KYOTO Sohoplace W1

AT THE  SUMMIT OF RAGE AND HOPE 

       Fear not, this isn’t a Greta-gloom lecture but  a lively, imaginative, borderline wild reconstruction of  the years culminating in COP3 climate summit in 1997.    Kyoto was historic in the breadth of its final unity on a protocol to limit global warming, never mind that the years since have dented that agreement and we all woke this morning to some pretty bad figures.    Joe Murphy and Joe Robertson – backed by the RSC and Good Chance – make it well worth hearing the story of this furious, angry jigsaw of “diplomacy through exhaustion” .  After all it did achieve a signature from 150 nations,  some of whom had not previously heard of each other:  giant powers nonplussed by being challenged by tiny “stains on the map”, and being made to listen.   

      The brilliant dramatic twist is that ,as in Richard III ,the central figure and guiding narrator is the main villain:  climate-change-refusenik Don Pearlman,  lawyer and lobbyist for Big Oil.   Stephen Kunken is a marvel, spare and vigorous and lawyerly, clicking his fingers and striding  around the great table,  driving to despair his patient wife (Jenna Augen) as he prowls the summits over years,  watching and jeering and being taken aback.  

        The show is dense and big and excellent in its pace and pauses:  sometimes unbearably shouty , sometimes offering a sudden moment of awe.
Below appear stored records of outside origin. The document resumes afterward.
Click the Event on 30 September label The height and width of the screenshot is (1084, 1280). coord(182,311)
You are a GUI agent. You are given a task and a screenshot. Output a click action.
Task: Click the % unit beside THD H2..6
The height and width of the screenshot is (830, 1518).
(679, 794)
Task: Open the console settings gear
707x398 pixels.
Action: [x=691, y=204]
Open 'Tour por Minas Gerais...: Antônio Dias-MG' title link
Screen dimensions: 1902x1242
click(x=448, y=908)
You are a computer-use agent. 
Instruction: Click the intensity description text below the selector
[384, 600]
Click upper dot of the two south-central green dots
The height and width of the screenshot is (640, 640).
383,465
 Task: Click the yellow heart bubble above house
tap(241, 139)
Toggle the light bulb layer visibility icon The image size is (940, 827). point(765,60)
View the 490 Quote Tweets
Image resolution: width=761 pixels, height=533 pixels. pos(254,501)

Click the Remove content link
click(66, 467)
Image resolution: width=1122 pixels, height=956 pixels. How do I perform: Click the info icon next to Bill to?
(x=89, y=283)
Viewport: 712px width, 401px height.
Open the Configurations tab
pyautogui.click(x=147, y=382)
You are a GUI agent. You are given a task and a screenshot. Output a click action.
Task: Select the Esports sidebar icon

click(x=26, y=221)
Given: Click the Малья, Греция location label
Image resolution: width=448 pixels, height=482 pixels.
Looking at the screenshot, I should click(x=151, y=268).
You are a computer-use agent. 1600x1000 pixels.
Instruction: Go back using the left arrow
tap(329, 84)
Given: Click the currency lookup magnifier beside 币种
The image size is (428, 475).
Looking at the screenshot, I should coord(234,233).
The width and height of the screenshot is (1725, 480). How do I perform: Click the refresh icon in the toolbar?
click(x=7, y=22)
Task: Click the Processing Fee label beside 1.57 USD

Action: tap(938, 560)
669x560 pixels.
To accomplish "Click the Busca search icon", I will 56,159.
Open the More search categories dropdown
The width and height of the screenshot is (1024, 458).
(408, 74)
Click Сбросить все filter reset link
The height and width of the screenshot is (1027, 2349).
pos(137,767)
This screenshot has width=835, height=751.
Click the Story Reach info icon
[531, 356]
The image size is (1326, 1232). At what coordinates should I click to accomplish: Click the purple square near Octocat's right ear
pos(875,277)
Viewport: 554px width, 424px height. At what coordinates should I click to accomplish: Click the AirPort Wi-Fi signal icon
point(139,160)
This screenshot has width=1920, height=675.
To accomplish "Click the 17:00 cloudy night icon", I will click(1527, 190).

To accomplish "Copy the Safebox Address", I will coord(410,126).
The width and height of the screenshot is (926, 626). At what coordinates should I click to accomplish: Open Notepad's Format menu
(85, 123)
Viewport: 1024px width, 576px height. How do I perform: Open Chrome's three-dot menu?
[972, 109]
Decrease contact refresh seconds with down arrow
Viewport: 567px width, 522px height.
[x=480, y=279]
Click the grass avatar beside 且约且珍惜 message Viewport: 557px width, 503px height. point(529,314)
There’s a  Brazilian rainforest moment when Werner Herzog tips up with actors to annoy Pearlman,   and there’s that fragment from A Midsummer Night’s Dream about “distemperature…the seasons alter”;  suddenly our antihero grasps that the climate cause has become fashionable – “a brand, a movement,  an identity” not just a scientific squabble and one he might win through scorn and character-assassination.  The pre-Kyoto moment of Japanese stillness is beautiful too, cutting through the rage.  But the rage is grand too:  Andrea Gatchalian as the Pacific islands of Kiribati shouting “We will not drown in silence!”,  but also American Don asking “Is this what we fought the Cold War for, to be bossed about?” And more movingly calling on his Jewish-Lithuanian roots and the way America saved people and let them work and prosper.  

      On it goes, meeting after meeting until the big one,  wonderful rows about square brackets and nuanced words (“pledge” versus “aim”,  “discernable” versus “clear”).  Rows erupt over  targets and timetables,  cost in jobs and prosperity.    The question of America’s status and supreme rights is a hot one – wonderfully topical as President Trump Mk 2 approaches – and Aicha Kossoko asTanzania speaks for the developing world with withering scorn, pointing out to rich America and the West that “Your emissions are luxuries , ours are for survival”.   

        It’s grand ensemble work, but apart from Kunken  there are tremendous standout performances , notably Jorge Bosch as Raul Estrada-Oyuela, the indefatigable and decent chairman, and wonderful moments of miffed determination from Raad Rawi as Saudi Arabia and Kwong Loke as the permanently annoyed China delegate.   Our John Prescott has a splendid moment (|Ferdy Roberts) both complaining about the lack of lunch but then offering the real wisdom acquired in his ‘20s as a young seaman’s union negotiation:  you have to keep talking. Always keep talking.  In the end it works…just. Despite the darkly comic moment overnight at the end when the interpreters go off duty and ancient Babel overwhelms the great room in a terrible projected alphabet soup.   

     It’s an exhilarating evening, another slam-dunk for Nimax’s very cool new theatre.  And yes, Ed Miliband was there, two rows in front of me .  Joined the standing ovation: well, he would, wouldn’t he?